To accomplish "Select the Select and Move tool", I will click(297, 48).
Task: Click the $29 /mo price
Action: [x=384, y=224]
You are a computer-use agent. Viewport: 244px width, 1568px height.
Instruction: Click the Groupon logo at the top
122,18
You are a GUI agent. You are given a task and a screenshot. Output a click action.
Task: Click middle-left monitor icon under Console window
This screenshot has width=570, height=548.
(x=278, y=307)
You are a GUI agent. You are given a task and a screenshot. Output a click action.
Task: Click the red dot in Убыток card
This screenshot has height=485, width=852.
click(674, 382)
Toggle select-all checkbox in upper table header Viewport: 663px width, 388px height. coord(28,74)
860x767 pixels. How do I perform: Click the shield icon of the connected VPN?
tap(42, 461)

---

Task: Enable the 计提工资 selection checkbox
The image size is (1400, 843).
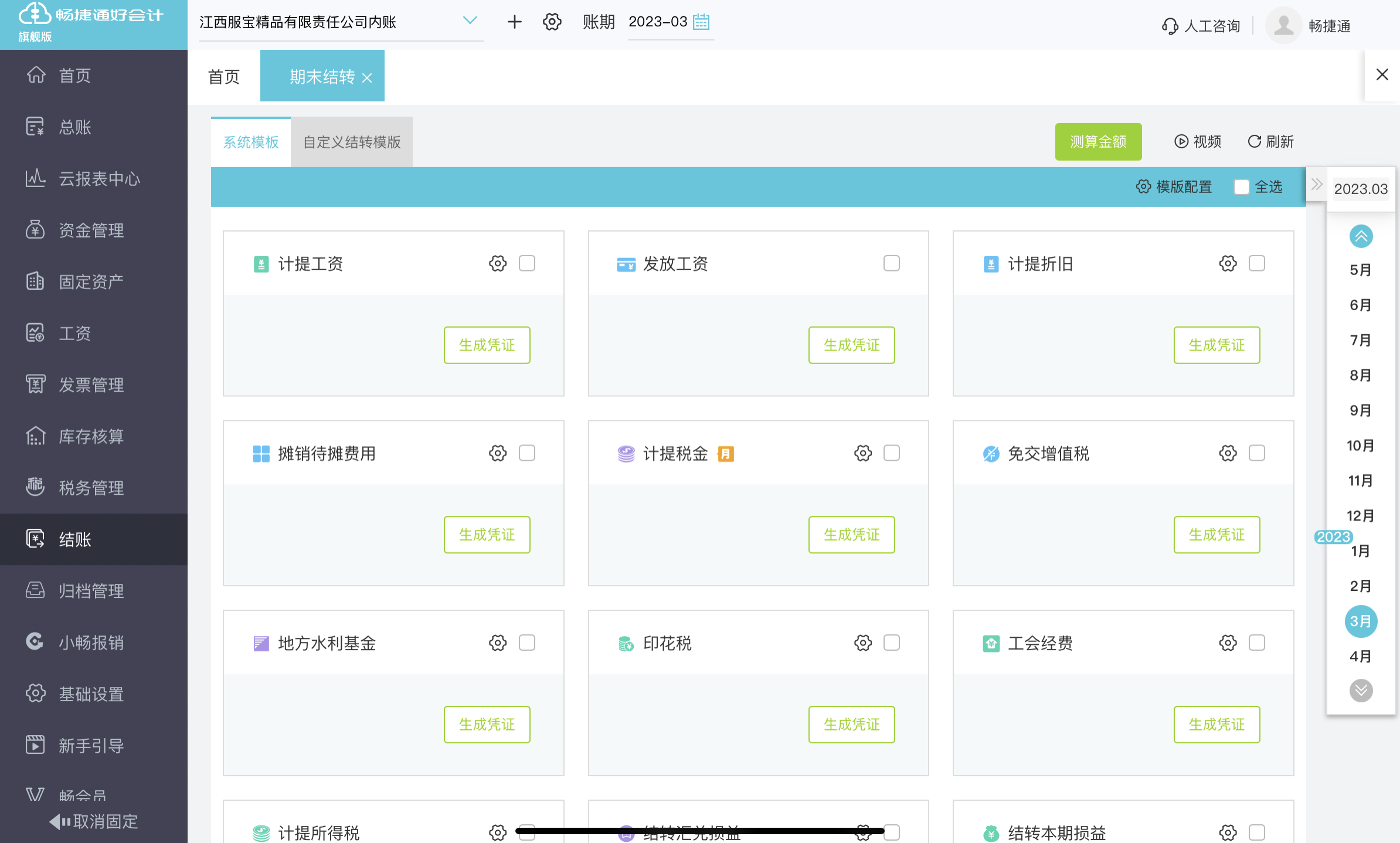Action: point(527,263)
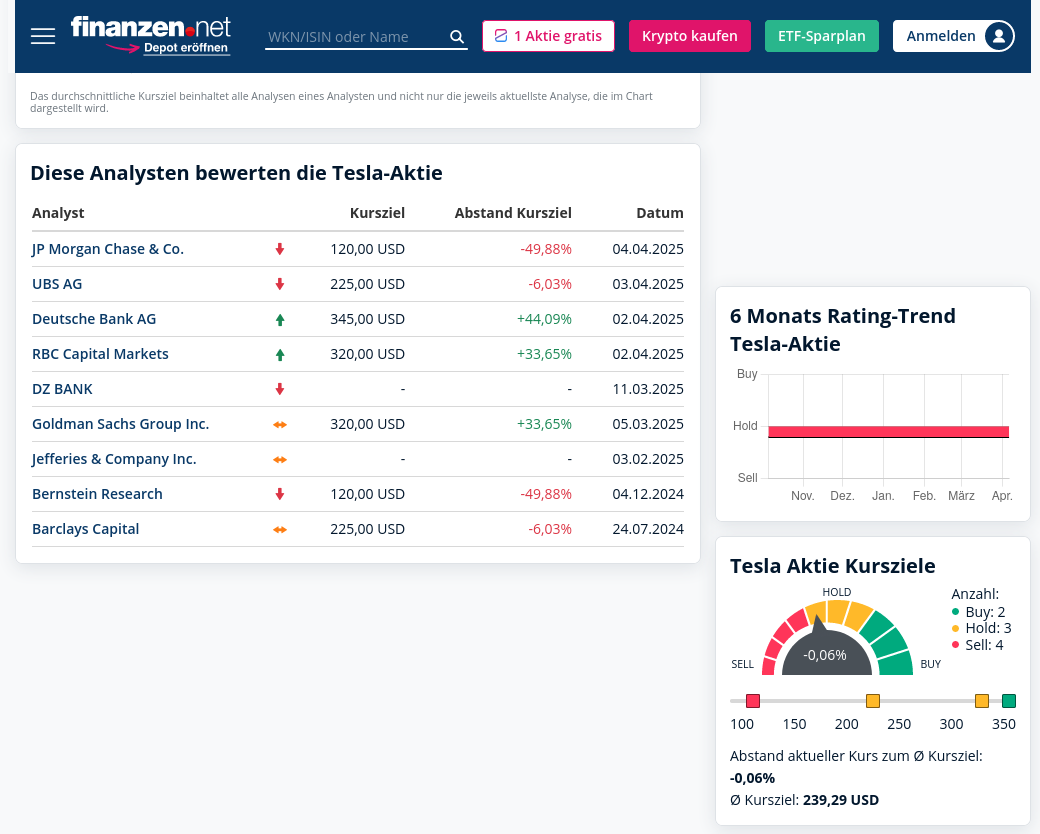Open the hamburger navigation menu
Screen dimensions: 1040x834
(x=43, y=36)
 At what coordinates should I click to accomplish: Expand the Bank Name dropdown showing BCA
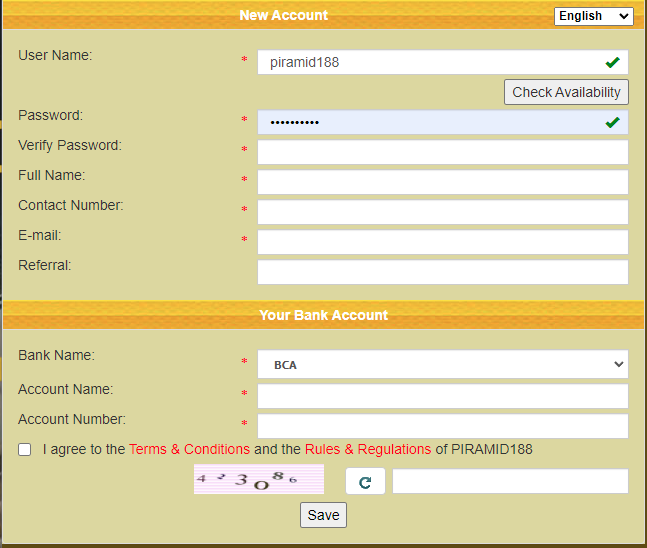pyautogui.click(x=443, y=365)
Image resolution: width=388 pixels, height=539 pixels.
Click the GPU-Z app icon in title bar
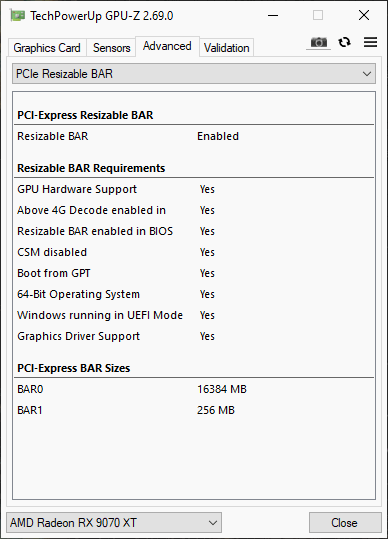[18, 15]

...

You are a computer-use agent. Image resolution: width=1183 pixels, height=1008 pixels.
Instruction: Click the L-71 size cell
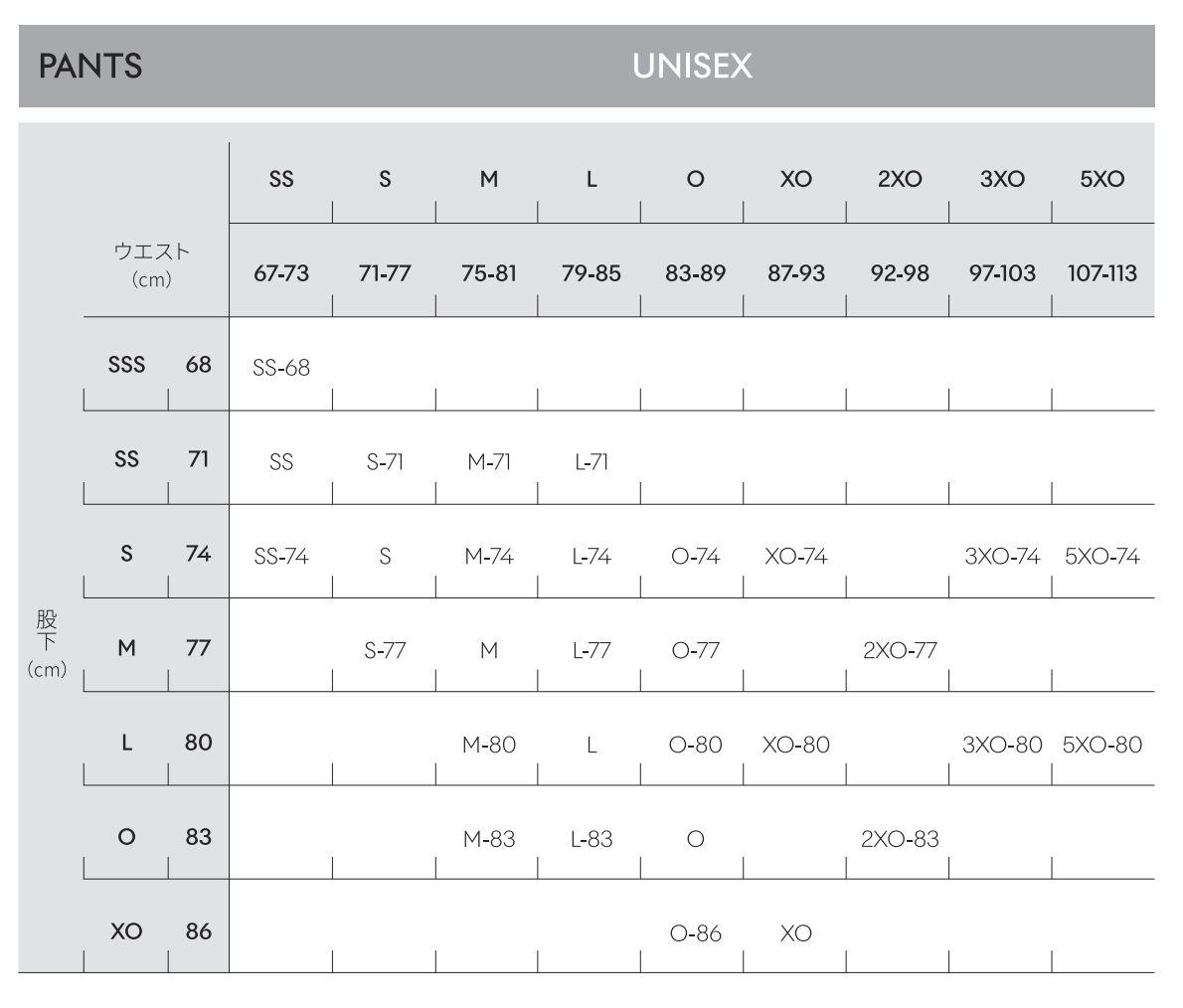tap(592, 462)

> [WHAT NEEDS TO BE DONE]
Return every line from the entries that holds the string "resolution".

> [TASK RESPONSE]
Image resolution: width=388 pixels, height=539 pixels.
You are a computer-use agent. Image resolution: width=1183 pixels, height=1008 pixels.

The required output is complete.